We need to have a long talk about Lifewise some time, a company that is making hay out of an Ohio law that says schools must let students out to attend church lessons-- a sort of Skip School For Jesus. It's a chance for conservative christianists to recruit children right out of school, and make a ton of money while doing it. Lifewise sets up a site for church school, and buses students to it and back during the school day (and if that sounds like a terrible idea, it is, but we'll talk about that another day).

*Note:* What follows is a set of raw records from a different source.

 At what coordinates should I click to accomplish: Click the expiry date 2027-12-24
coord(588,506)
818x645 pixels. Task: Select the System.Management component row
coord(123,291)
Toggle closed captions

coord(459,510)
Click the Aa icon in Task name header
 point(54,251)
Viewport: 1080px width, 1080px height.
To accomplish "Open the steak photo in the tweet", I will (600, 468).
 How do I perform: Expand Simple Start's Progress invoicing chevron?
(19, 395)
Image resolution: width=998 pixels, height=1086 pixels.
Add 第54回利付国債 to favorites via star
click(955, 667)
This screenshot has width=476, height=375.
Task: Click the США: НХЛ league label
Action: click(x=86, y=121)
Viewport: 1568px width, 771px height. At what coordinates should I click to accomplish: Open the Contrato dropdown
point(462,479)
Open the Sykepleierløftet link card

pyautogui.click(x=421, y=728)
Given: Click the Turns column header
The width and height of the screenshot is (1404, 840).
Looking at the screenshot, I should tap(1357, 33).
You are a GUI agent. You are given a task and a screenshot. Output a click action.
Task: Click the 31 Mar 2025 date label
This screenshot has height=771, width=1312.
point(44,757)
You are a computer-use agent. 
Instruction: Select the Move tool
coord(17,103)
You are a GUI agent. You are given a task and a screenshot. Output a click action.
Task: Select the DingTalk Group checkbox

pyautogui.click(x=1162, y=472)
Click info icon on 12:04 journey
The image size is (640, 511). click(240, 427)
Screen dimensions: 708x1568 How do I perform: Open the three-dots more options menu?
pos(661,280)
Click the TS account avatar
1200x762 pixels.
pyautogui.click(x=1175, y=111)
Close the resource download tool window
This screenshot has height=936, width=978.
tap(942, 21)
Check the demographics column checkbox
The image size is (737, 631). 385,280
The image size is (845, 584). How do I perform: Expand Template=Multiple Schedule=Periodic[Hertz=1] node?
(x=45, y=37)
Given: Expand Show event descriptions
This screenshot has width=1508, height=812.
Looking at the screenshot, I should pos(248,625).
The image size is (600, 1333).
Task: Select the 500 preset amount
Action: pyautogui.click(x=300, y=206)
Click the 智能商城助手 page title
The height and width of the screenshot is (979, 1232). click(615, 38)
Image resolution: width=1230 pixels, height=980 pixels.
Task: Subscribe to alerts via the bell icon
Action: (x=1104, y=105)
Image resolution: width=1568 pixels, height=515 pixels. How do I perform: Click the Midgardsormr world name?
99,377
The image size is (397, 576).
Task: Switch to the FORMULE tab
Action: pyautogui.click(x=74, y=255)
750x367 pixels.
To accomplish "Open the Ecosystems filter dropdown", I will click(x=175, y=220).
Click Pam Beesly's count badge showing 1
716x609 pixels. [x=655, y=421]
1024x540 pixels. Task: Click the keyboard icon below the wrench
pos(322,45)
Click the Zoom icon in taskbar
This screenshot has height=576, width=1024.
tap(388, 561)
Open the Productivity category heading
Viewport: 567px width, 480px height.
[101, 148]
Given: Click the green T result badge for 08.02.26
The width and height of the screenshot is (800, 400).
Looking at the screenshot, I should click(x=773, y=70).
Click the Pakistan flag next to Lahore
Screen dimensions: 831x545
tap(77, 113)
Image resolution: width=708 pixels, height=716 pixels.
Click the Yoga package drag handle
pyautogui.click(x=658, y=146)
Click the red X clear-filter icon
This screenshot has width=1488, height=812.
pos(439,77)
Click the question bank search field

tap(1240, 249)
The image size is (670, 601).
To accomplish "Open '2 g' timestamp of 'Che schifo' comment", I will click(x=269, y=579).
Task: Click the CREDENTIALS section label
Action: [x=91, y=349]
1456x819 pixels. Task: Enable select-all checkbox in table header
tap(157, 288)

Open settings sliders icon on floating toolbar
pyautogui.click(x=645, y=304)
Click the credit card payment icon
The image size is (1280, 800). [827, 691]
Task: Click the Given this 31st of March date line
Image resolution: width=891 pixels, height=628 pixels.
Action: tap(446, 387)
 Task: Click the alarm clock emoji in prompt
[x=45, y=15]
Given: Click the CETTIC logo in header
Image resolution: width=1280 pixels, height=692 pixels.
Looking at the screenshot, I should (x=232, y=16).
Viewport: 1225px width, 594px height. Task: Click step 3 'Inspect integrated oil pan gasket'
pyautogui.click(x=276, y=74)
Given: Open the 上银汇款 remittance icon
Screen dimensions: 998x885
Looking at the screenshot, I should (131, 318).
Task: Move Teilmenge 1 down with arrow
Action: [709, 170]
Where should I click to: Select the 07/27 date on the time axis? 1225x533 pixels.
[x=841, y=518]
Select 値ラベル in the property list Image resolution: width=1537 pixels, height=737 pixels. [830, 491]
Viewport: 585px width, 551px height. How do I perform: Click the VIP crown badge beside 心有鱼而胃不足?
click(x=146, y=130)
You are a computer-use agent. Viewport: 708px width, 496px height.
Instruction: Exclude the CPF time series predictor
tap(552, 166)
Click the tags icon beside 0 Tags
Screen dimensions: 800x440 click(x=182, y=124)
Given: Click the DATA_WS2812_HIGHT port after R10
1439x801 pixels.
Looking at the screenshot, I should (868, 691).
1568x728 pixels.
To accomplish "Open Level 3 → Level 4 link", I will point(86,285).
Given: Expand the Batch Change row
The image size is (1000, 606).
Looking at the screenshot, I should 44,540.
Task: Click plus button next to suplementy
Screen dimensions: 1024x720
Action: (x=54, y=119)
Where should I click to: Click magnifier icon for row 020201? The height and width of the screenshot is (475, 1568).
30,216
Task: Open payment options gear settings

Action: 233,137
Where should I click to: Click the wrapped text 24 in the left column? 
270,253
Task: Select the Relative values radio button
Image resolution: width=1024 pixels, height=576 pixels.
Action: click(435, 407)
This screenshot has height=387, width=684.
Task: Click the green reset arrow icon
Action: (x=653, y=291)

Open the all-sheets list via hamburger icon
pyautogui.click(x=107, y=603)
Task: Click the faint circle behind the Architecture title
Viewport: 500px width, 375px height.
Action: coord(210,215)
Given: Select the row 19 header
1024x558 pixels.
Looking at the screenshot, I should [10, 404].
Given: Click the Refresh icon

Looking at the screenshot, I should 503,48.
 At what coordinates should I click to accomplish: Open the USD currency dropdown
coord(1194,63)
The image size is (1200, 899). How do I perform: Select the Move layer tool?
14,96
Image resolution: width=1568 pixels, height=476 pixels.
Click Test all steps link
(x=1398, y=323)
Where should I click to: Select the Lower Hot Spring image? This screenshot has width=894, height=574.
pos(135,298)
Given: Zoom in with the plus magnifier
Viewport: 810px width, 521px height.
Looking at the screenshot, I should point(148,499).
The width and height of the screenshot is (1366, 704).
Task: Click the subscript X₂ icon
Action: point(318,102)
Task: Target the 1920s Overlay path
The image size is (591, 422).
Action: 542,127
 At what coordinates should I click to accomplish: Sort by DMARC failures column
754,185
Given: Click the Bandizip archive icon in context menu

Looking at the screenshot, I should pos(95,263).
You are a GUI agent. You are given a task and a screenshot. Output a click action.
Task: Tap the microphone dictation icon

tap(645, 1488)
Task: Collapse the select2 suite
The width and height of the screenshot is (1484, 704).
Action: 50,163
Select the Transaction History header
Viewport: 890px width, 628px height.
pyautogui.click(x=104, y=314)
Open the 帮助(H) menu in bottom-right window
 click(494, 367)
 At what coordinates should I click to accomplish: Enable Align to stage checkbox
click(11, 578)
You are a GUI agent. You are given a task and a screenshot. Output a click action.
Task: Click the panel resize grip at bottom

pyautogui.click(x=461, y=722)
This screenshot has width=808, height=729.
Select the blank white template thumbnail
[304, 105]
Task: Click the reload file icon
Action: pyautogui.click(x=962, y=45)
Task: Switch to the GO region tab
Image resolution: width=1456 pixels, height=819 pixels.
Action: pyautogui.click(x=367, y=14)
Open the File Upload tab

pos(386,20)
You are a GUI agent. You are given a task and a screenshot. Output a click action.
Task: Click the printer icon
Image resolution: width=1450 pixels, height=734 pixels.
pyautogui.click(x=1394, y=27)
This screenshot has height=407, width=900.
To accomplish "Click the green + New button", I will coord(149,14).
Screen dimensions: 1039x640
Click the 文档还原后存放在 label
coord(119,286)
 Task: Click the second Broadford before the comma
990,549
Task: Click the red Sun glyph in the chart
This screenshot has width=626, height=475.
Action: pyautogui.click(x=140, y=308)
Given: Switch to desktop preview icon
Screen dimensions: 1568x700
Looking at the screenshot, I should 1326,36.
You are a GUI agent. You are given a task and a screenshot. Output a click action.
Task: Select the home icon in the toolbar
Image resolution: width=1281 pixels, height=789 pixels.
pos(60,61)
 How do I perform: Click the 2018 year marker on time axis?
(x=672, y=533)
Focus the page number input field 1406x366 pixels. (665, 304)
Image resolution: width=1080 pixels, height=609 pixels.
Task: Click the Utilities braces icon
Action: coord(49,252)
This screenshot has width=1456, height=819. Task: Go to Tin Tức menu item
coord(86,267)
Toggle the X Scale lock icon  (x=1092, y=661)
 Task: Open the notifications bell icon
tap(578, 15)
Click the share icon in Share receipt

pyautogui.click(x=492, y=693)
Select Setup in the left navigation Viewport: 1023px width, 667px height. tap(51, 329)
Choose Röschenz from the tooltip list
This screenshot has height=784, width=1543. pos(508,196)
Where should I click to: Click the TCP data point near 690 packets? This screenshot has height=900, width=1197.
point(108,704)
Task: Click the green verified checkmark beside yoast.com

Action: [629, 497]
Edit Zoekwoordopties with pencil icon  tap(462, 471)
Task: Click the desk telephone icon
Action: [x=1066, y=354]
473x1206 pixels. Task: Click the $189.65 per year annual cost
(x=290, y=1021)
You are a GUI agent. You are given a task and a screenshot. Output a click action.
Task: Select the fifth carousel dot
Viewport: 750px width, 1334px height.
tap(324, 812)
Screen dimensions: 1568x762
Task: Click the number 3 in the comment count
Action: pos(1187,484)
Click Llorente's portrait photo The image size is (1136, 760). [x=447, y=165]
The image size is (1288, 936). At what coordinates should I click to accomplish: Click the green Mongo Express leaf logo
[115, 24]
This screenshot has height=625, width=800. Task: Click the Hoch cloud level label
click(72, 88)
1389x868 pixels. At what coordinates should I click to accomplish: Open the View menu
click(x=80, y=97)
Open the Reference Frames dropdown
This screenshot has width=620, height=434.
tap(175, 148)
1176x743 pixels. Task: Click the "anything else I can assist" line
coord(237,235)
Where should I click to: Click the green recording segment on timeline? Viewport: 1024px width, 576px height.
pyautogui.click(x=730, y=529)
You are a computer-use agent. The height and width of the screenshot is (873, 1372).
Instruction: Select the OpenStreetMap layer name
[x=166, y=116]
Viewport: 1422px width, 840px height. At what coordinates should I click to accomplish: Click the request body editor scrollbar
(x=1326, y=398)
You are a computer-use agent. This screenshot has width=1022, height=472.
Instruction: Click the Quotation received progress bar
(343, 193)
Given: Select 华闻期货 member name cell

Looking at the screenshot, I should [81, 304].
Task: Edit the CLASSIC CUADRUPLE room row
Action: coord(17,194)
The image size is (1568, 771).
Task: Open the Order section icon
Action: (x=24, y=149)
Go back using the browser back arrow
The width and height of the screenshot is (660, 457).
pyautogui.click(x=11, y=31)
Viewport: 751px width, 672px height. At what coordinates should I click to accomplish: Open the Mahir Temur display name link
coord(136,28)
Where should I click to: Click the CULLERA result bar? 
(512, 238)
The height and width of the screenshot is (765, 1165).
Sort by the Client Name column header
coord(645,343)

It's one more way to try to work around the wall between church and state, but it turns out that Lifewise needs the use of a particular tool, and they grump when they can't have it.
Candy.
Well, candy and toys. Turns out that students who skip out for church time come back to school with "candy, stickers, or tchotchkes." and Lifewise attorney Jeremy Dys says that some schools are forbidding this. You know-- in the same way that schools don't allow candy and toys during the day because it's disruptive and troublesome. All over the country you'll find schools where students can't even bring in cupcakes for their birthday because of health policies.
But attorney Dys says forbidding students to bring back the trinkets from their Lifewise session-- well, "that’s restricting free speech and denying students their religious liberty." And he feels strongly enough about it to threaten "some very serious litigation that is not going to be fun for anybody."
Dys is an attorney at First Liberty, yet another of those right wing legal shops dedicated to imposing christinist political beliefs on everyone.
The point here, of course, is that promising the students treats if they attend the Lifewise program is an important part of the recruitment process. Maybe the argument is that God really loves a sucker and Jesus has commanded His people to hand out lots of stickers, but I can't say I've ever seen either idea crop up in the scripture, and I'd personally rather not see my church resorting to the same recruitment techniques as creepy guys in vans.
If Lifewise has a message that is just as powerful and uplifting and life-improving as they claim, surely they don't need to add candy and treats to sell it.